Our results indicate that ER stress induced by HBP flux triggers signalling via the MEK–ERK pathway to elicit dedifferentiation of beta cells. It is well known that glucose regulates insulin transcription. Acute exposure of beta cells to high glucose stimulates insulin transcription, while chronic exposure to high glucose results in inhibition of the insulin gene promoter activity. Both effects are mediated by phosphorylation of ERK1/2 [36]. Downstream of ERK1/2 there are several factors that bind to the insulin gene promoter to enhance transcription in response to glucose [37]. Pancreatic and duodenal homeobox 1 (PDX1) and beta cell E-box transcriptional activator 2 (BETA2) synergistically activate insulin gene transcription [38]. v-Maf musculoaponeurotic fibrosarcoma oncogene family, protein A (avian) (MAFA) also contributes to glucose responsiveness [39]. Negative regulators of insulin promoter activity include Jun and the CCAAT/enhancer binding protein β (C/EBP-β). These transcription factors are increased in beta cells during prolonged exposure to low and high glucose, respectively [40, 41]. ERK1 and 2 are activated in pancreatic beta cells by stimulatory concentrations of glucose, this activation being Ca2+-dependent [42, 43]. A rise in intracellular Ca2+ is secondary to glucose metabolism and cell depolarisation. Moreover, activation of ERK1/2 by glucose is sensitive to inhibitors of calmodulin and the class 2B Ca2+/calmodulin-dependent phosphatase, calcineurin [44]. Hence, calcineurin is an upstream regulator of the ERK1/2 pathway in pancreatic beta cells. More recently a possible mechanism linking glucose, Ca2+ and ERK activation has been elucidated. The protein phosphatase calcineurin selectively dephosphorylates kinase suppressor of Ras 2 (KSR2) in response to Ca2+ signals, regulating KSR2 localisation and ERK scaffold activity [45].

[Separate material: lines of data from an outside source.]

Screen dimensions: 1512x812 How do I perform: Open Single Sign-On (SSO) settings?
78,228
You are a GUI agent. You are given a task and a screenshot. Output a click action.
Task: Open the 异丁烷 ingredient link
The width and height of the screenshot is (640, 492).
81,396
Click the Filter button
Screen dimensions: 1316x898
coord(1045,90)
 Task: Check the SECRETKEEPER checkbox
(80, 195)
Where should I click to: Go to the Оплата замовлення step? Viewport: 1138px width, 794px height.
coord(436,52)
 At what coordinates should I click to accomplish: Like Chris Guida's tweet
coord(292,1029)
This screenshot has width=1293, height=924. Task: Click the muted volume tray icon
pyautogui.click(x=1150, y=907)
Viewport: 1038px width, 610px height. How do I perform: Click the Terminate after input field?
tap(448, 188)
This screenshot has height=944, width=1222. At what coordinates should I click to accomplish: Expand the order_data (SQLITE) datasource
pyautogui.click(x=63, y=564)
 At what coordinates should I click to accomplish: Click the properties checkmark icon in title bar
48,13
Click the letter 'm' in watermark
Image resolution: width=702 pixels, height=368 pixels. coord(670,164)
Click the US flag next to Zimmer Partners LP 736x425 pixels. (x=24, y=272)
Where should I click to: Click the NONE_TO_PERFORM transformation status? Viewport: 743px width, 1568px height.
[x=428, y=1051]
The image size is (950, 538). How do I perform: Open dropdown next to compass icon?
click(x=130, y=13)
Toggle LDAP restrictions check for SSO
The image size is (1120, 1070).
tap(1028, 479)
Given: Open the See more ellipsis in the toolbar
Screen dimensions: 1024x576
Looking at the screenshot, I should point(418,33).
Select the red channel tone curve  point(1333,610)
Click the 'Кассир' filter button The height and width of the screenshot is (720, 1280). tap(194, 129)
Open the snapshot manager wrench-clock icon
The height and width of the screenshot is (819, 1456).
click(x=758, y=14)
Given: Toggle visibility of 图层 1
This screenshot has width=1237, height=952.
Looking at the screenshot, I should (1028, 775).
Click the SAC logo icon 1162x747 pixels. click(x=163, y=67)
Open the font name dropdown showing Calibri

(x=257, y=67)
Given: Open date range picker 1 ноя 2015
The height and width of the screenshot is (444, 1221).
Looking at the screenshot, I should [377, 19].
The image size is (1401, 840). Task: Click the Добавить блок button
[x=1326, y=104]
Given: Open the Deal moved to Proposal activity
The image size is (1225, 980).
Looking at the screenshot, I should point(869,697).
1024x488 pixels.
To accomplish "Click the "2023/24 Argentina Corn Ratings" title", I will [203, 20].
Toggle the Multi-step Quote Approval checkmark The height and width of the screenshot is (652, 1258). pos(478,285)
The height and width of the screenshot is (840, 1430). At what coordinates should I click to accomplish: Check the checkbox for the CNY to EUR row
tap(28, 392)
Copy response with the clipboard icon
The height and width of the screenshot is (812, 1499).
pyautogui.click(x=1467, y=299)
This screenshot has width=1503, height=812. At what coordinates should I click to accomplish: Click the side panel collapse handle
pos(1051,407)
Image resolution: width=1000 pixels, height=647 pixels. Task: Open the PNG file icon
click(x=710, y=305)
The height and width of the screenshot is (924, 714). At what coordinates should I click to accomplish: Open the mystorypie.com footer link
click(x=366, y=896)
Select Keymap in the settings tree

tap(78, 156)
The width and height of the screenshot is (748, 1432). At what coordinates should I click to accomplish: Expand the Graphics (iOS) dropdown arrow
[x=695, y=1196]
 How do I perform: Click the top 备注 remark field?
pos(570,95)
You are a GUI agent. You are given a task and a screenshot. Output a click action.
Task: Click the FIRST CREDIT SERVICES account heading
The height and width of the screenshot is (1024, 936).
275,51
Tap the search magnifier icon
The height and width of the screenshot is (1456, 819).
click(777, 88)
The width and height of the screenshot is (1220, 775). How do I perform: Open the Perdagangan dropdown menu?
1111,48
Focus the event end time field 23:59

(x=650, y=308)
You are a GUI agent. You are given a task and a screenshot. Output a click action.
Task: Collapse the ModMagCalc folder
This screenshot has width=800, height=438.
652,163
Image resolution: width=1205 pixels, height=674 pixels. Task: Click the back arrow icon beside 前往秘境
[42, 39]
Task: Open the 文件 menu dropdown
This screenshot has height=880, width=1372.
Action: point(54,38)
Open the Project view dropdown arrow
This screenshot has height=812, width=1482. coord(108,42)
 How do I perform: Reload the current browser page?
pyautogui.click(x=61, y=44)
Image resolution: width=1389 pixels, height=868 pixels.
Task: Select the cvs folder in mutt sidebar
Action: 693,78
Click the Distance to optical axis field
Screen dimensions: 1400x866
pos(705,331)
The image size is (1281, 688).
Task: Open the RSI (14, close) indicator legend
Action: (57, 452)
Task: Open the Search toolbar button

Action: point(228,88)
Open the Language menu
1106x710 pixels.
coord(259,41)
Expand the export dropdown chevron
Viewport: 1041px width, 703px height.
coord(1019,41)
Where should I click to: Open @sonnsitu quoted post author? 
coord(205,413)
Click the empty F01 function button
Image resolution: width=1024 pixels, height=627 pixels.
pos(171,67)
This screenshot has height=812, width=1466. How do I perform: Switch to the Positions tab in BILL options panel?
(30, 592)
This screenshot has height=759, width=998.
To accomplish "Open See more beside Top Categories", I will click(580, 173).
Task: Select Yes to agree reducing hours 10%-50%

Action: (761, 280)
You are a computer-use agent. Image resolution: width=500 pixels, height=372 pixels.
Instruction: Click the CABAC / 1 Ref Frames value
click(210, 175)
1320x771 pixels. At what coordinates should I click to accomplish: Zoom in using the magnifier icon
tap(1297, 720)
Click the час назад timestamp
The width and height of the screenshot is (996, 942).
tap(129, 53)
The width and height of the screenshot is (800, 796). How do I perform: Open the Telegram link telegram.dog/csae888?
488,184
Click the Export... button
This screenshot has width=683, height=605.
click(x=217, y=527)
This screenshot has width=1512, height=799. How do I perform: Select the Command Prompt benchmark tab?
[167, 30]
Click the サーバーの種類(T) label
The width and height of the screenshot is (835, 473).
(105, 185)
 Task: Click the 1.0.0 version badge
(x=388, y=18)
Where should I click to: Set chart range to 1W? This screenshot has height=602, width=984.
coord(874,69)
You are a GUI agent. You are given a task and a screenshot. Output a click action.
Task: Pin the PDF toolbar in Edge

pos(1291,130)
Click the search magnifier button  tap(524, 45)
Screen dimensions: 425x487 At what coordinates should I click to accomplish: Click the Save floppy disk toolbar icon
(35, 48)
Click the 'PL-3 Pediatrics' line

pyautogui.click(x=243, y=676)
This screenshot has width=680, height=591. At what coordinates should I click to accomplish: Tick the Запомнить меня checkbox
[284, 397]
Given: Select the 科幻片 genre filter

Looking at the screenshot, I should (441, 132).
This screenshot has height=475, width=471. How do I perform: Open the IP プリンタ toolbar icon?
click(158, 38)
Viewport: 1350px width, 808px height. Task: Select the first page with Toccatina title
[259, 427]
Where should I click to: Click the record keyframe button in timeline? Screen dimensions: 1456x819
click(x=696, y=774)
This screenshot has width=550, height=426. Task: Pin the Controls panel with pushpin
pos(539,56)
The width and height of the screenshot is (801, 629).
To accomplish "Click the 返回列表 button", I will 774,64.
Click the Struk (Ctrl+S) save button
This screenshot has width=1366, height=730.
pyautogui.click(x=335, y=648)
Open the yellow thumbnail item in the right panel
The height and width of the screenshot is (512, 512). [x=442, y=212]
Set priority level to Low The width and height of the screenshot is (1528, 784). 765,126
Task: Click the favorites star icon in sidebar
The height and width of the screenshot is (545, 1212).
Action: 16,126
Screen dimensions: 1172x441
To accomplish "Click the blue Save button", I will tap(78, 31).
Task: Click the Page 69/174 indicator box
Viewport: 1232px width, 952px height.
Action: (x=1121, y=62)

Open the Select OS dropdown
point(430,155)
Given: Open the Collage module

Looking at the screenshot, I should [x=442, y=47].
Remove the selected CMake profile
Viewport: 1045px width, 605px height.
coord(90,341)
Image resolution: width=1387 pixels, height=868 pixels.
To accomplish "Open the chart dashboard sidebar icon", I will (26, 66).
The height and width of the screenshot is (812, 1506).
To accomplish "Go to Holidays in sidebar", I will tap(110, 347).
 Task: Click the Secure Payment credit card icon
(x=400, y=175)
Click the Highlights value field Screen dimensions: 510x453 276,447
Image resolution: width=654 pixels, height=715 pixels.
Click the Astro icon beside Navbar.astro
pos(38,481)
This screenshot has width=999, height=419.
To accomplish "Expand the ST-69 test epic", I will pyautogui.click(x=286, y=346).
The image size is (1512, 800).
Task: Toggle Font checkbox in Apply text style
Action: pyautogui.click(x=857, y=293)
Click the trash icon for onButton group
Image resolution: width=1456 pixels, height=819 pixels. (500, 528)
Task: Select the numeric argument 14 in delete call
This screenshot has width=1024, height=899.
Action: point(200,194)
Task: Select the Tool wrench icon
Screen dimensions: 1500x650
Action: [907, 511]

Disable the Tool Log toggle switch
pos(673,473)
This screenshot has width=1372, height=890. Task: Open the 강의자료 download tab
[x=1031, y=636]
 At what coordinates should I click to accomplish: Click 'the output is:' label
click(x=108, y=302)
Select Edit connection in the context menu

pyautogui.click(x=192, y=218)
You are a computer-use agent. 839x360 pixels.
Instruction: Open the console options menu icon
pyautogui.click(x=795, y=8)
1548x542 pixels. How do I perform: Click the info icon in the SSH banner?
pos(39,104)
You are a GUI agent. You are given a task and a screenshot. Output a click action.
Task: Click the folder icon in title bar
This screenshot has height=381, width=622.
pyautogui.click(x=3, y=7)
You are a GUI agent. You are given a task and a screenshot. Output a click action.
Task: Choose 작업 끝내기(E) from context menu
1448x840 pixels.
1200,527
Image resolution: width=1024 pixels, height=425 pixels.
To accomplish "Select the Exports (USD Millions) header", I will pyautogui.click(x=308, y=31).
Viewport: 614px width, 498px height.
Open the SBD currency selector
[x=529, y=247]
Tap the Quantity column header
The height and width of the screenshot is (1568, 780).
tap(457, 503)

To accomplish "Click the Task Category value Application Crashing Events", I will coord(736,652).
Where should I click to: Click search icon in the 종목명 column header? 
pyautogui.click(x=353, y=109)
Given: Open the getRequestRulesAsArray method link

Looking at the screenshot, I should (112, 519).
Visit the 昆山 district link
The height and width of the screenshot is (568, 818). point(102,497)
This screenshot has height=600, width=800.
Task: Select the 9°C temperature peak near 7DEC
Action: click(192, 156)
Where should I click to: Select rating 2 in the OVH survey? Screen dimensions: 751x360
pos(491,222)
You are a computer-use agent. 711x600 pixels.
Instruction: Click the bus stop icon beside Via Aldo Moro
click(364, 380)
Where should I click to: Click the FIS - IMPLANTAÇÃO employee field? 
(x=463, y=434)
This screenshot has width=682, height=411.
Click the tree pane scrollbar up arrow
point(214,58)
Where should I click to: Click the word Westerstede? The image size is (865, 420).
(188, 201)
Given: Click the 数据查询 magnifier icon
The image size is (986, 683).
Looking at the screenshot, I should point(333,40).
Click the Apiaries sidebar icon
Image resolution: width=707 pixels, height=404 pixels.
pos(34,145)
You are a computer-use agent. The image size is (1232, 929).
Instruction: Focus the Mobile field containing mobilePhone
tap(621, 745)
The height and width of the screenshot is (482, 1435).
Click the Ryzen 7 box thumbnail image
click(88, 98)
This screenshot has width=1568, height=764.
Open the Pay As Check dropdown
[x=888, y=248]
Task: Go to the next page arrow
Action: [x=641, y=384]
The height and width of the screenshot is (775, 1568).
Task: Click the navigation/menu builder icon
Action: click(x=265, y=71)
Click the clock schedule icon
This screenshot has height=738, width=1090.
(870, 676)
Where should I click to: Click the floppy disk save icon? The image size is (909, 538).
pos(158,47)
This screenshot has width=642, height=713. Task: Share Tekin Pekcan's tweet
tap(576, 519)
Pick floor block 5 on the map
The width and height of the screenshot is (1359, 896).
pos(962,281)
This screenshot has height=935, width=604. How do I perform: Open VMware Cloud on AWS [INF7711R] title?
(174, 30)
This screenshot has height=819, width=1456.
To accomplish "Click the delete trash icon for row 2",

However, besides Ca2+- and calcineurin-mediated mechanisms, our study suggests that ER stress may play a role. This may occur specifically during chronic hyperglycaemia. Thus, it is known that chronic challenge of islets with high glucose causes a reduction of Ca2+ influx induced by glucose and diazoxide compared with control islets and, moreover, does not lead to detectable changes in the intracellular Ca2+ concentration [46]. Therefore, in chronic hyperglycaemia, the Ca2+-mediated mechanisms of ERK activation are likely to be much less involved. Instead, prolonged exposure of beta cells to high glucose or glucosamine induces ER stress. Following the stress, ERK is activated through inositol-requiring 1 (IRE1)-dependent mechanisms [27]. This long term ERK activation may inhibit proinsulin transcription by the already described, mainly post-translational mechanisms. BETA2, PDX1, MAFA, NFAT and C/EBP-β are ERK1/2 substrates [36, 47, 48]. The latter three associate with the insulin gene promoter in an ERK1/2-dependent manner [36]. Finally, the transactivating activities of BETA2 and PDX1 depend at least partly on ERK1/2 activity [49]. Moreover, the present study suggests that, in addition to those known mechanisms in the regulation of insulin transcription, inhibition (probably transcriptional) of an important beta cell transcriptional factor, PDX1, may also play a role.

Interestingly, U0126 not only prevented the glucosamine stimulation of ERK1/2 phosphorylation, but also inhibited the phosphorylation of ERK1/2 present in the basal condition. This effect is paralleled by prevention of the inhibitory effect of glucosamine on Ins1 and Pdx1 mRNA, and on total insulin protein (as detected by immunofluorescence), and also by an increase of these mRNAs and total insulin protein levels above those present in basal conditions. It has been proposed recently that cells with a high protein load, such as beta cells, have a level of ‘physiological’ UPR activation that balances the high protein load with the folding capability [50]. It is conceivable that this ‘physiological’ UPR causes a certain level of ERK activation. This, in turn, may basally inhibit insulin transcription. In this model, insulin load and ‘physiological’ UPR activation exert a feedback loop at the level of insulin transcription, in addition to the loop at the translational level, which is operated by PERK–eukaryotic translation initiation factor 2A (eIF2α).